**EXERCISE INPUT**
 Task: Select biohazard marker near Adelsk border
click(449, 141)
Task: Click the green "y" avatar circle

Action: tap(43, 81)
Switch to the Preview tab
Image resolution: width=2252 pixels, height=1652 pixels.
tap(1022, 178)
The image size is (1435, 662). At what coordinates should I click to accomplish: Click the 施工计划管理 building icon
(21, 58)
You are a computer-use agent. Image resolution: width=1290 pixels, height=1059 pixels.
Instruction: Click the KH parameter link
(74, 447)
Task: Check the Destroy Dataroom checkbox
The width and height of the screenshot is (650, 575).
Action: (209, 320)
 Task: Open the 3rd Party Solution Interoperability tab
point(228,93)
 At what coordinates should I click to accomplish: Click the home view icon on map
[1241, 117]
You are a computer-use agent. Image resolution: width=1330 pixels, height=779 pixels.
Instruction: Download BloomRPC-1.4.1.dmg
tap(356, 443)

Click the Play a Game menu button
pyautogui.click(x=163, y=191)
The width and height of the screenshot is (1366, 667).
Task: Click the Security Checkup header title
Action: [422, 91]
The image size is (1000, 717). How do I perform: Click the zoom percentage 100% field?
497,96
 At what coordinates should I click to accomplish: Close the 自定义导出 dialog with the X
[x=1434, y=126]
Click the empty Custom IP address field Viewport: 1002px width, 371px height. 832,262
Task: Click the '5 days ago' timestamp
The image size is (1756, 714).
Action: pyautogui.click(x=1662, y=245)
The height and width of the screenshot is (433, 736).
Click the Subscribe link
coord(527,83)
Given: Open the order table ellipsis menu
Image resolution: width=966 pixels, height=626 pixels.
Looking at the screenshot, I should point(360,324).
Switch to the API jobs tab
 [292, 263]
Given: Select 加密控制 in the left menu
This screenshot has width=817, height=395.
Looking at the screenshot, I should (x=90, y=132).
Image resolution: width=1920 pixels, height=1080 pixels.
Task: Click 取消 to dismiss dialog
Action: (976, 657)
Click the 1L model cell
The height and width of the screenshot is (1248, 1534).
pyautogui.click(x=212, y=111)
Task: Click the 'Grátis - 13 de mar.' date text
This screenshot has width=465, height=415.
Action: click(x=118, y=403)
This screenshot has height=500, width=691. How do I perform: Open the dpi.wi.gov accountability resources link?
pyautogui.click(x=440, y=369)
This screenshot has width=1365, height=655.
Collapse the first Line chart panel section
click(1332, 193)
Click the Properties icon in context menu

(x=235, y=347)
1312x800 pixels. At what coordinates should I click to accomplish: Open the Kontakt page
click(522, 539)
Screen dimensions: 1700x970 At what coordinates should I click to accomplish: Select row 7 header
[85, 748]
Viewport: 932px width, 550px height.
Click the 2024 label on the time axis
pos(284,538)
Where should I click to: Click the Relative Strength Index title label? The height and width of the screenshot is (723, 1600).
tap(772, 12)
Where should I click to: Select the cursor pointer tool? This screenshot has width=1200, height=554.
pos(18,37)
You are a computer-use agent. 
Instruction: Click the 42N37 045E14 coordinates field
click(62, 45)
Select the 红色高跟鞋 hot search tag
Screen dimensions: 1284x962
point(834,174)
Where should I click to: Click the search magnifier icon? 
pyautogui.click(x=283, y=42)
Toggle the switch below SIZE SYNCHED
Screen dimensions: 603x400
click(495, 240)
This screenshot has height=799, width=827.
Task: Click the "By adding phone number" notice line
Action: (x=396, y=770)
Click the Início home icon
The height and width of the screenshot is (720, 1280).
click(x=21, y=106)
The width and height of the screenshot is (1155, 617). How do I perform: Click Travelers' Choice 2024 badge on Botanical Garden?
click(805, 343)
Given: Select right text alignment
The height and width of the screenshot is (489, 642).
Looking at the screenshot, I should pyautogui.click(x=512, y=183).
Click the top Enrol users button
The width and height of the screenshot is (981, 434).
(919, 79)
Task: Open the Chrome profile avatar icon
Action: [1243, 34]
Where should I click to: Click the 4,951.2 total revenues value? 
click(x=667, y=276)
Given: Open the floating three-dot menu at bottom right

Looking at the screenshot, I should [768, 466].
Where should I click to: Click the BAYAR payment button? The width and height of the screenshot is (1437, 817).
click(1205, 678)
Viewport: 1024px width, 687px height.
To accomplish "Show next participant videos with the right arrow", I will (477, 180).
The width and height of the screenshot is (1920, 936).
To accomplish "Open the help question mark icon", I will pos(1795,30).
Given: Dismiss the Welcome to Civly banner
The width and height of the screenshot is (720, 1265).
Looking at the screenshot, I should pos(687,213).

**ASSIGNMENT**
Copy every line of the records above exactly.

**SOLUTION**
 Task: Select biohazard marker near Adelsk border
click(449, 141)
Task: Click the green "y" avatar circle

Action: tap(43, 81)
Switch to the Preview tab
Image resolution: width=2252 pixels, height=1652 pixels.
tap(1022, 178)
The image size is (1435, 662). At what coordinates should I click to accomplish: Click the 施工计划管理 building icon
(21, 58)
You are a computer-use agent. Image resolution: width=1290 pixels, height=1059 pixels.
Instruction: Click the KH parameter link
(74, 447)
Task: Check the Destroy Dataroom checkbox
The width and height of the screenshot is (650, 575).
Action: (209, 320)
 Task: Open the 3rd Party Solution Interoperability tab
point(228,93)
 At what coordinates should I click to accomplish: Click the home view icon on map
[1241, 117]
You are a computer-use agent. Image resolution: width=1330 pixels, height=779 pixels.
Instruction: Download BloomRPC-1.4.1.dmg
tap(356, 443)

Click the Play a Game menu button
pyautogui.click(x=163, y=191)
The width and height of the screenshot is (1366, 667).
Task: Click the Security Checkup header title
Action: [422, 91]
The image size is (1000, 717). How do I perform: Click the zoom percentage 100% field?
497,96
 At what coordinates should I click to accomplish: Close the 自定义导出 dialog with the X
[x=1434, y=126]
Click the empty Custom IP address field Viewport: 1002px width, 371px height. 832,262
Task: Click the '5 days ago' timestamp
The image size is (1756, 714).
Action: pyautogui.click(x=1662, y=245)
The height and width of the screenshot is (433, 736).
Click the Subscribe link
coord(527,83)
Given: Open the order table ellipsis menu
Image resolution: width=966 pixels, height=626 pixels.
Looking at the screenshot, I should point(360,324).
Switch to the API jobs tab
 [292, 263]
Given: Select 加密控制 in the left menu
This screenshot has width=817, height=395.
Looking at the screenshot, I should (x=90, y=132).
Image resolution: width=1920 pixels, height=1080 pixels.
Task: Click 取消 to dismiss dialog
Action: (976, 657)
Click the 1L model cell
The height and width of the screenshot is (1248, 1534).
pyautogui.click(x=212, y=111)
Task: Click the 'Grátis - 13 de mar.' date text
This screenshot has width=465, height=415.
Action: click(x=118, y=403)
This screenshot has height=500, width=691. How do I perform: Open the dpi.wi.gov accountability resources link?
pyautogui.click(x=440, y=369)
This screenshot has width=1365, height=655.
Collapse the first Line chart panel section
click(1332, 193)
Click the Properties icon in context menu

(x=235, y=347)
1312x800 pixels. At what coordinates should I click to accomplish: Open the Kontakt page
click(522, 539)
Screen dimensions: 1700x970 At what coordinates should I click to accomplish: Select row 7 header
[85, 748]
Viewport: 932px width, 550px height.
Click the 2024 label on the time axis
pos(284,538)
Where should I click to: Click the Relative Strength Index title label? The height and width of the screenshot is (723, 1600).
tap(772, 12)
Where should I click to: Select the cursor pointer tool? This screenshot has width=1200, height=554.
pos(18,37)
You are a computer-use agent. 
Instruction: Click the 42N37 045E14 coordinates field
click(62, 45)
Select the 红色高跟鞋 hot search tag
Screen dimensions: 1284x962
point(834,174)
Where should I click to: Click the search magnifier icon? 
pyautogui.click(x=283, y=42)
Toggle the switch below SIZE SYNCHED
Screen dimensions: 603x400
click(495, 240)
This screenshot has height=799, width=827.
Task: Click the "By adding phone number" notice line
Action: (x=396, y=770)
Click the Início home icon
The height and width of the screenshot is (720, 1280).
click(x=21, y=106)
The width and height of the screenshot is (1155, 617). How do I perform: Click Travelers' Choice 2024 badge on Botanical Garden?
click(805, 343)
Given: Select right text alignment
The height and width of the screenshot is (489, 642).
Looking at the screenshot, I should pyautogui.click(x=512, y=183).
Click the top Enrol users button
The width and height of the screenshot is (981, 434).
(919, 79)
Task: Open the Chrome profile avatar icon
Action: [1243, 34]
Where should I click to: Click the 4,951.2 total revenues value? 
click(x=667, y=276)
Given: Open the floating three-dot menu at bottom right

Looking at the screenshot, I should [768, 466].
Where should I click to: Click the BAYAR payment button? The width and height of the screenshot is (1437, 817).
click(1205, 678)
Viewport: 1024px width, 687px height.
To accomplish "Show next participant videos with the right arrow", I will (477, 180).
The width and height of the screenshot is (1920, 936).
To accomplish "Open the help question mark icon", I will pos(1795,30).
Given: Dismiss the Welcome to Civly banner
The width and height of the screenshot is (720, 1265).
Looking at the screenshot, I should pos(687,213).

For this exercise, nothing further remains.